Coupling of CFD and structural mechanics simulation for the prediction of manufacturing effects on filter media

In many cases, industrial filter media are designed as multi -layered combinations of different materials such as supporting or spacing meshes, protection fleeces and filtering nonwovens. When performing simulations on the macroscopic length scale of an entire filter element, layered media are usually treated as a homogenized material s, described by effective properties like flow resistivity (permeability), mechanical strength and filtering efficiency which can be obtained by experiments. There is a growing interest in a deeper understanding of the impact of the manufacturing methods on the effective properties of multi- layered media. For instance, when a supporting mesh and a filtering non -woven are combined under mechanical compression, the mesh wires leave imprints (pits) in the nonwoven layer (e.g. during calendering or pleating), which will lead to strong local variations in both permeability and filtering efficiency. In order to predict these changes, it is necessary to model the impact of the compression and to couple structural mechanics simulations with CFD. To this end, we present a multi-scale and multi-physics simulation approach for a representative region of the multi-layered medium on the mesoscopic scale or so-called media level.
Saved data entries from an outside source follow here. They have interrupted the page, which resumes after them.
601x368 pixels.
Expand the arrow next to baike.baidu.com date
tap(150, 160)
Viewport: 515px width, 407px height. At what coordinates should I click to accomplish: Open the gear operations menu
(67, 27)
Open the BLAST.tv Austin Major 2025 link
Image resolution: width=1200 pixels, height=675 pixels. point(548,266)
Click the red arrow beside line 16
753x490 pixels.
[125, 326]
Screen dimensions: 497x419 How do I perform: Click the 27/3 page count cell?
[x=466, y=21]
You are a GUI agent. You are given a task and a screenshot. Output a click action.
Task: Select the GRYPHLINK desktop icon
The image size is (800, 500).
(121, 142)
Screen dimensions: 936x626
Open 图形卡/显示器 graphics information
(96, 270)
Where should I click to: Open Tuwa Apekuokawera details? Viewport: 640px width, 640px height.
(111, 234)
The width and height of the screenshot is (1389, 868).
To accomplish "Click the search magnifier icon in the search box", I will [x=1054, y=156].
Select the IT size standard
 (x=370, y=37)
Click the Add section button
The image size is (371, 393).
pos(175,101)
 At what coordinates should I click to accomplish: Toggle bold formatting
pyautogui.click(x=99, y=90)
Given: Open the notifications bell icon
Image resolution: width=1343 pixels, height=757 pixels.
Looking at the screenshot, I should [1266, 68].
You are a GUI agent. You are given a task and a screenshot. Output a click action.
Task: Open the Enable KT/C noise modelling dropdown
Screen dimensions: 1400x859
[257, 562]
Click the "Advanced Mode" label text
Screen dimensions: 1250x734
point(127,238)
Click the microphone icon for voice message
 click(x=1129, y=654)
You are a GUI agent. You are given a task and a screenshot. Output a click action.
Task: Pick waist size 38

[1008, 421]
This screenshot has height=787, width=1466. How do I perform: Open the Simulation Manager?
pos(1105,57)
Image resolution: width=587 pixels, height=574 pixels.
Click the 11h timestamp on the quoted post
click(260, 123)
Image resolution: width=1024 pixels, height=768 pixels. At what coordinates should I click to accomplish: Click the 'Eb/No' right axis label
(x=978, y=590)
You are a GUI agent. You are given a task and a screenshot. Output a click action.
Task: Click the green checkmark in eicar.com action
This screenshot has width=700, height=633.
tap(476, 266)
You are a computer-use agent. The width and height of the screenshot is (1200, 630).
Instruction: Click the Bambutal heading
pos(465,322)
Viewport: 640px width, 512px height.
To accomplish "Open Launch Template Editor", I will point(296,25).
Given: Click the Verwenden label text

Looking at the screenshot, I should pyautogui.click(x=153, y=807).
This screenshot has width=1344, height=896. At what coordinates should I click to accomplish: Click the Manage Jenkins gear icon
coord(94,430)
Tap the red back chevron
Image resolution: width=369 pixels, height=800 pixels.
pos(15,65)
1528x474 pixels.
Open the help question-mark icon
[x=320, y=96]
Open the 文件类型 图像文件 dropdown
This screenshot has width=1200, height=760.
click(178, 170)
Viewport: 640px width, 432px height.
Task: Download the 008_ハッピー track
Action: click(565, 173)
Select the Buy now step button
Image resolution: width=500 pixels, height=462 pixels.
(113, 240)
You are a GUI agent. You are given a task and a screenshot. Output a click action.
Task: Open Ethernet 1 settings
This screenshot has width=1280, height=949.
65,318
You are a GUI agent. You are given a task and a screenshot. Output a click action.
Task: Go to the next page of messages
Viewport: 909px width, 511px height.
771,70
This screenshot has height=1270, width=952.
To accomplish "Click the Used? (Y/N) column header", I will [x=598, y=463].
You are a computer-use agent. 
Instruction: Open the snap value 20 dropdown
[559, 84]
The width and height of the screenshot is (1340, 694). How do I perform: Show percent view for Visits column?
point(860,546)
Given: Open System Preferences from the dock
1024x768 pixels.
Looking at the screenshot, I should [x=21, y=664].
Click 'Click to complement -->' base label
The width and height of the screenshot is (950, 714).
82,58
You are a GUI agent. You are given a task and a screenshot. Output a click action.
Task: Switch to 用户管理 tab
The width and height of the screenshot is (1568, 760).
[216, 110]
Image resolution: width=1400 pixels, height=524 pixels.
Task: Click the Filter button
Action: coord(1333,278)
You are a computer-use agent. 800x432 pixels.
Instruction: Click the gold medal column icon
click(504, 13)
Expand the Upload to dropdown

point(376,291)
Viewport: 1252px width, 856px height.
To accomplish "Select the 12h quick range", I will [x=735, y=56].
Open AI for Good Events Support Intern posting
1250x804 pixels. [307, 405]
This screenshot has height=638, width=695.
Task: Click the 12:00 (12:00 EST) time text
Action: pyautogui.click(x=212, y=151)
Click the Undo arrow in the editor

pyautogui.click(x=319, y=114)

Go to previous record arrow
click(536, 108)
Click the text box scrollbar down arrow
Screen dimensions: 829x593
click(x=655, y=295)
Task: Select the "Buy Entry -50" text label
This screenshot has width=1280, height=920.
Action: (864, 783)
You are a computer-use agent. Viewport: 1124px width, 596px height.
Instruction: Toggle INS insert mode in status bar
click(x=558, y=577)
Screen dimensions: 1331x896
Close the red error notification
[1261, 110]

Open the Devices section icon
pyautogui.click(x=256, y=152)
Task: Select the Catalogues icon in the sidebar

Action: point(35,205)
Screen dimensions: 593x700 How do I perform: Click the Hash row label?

Based on known material properties of the media components before the manufacturing, a structural mechanics simulation of the compression of the multi-layered medium is performed. For the resulting distribution of the fiber volume fraction in the non-woven layer(s), the local permeability is updated. The subsequent simulation of the fluid flow yields the effective permeability of the medium after the manufacturing. Even more challenging is the modeling of the impact on the filtration efficiency of the medium. For this, we present a simulation study of a compressed non- woven material on the microscopic level (pore scale). It is seen that this approach reduces the computational cost by orders of magnitude in comparison to Direct Numerical Simulation (DNS).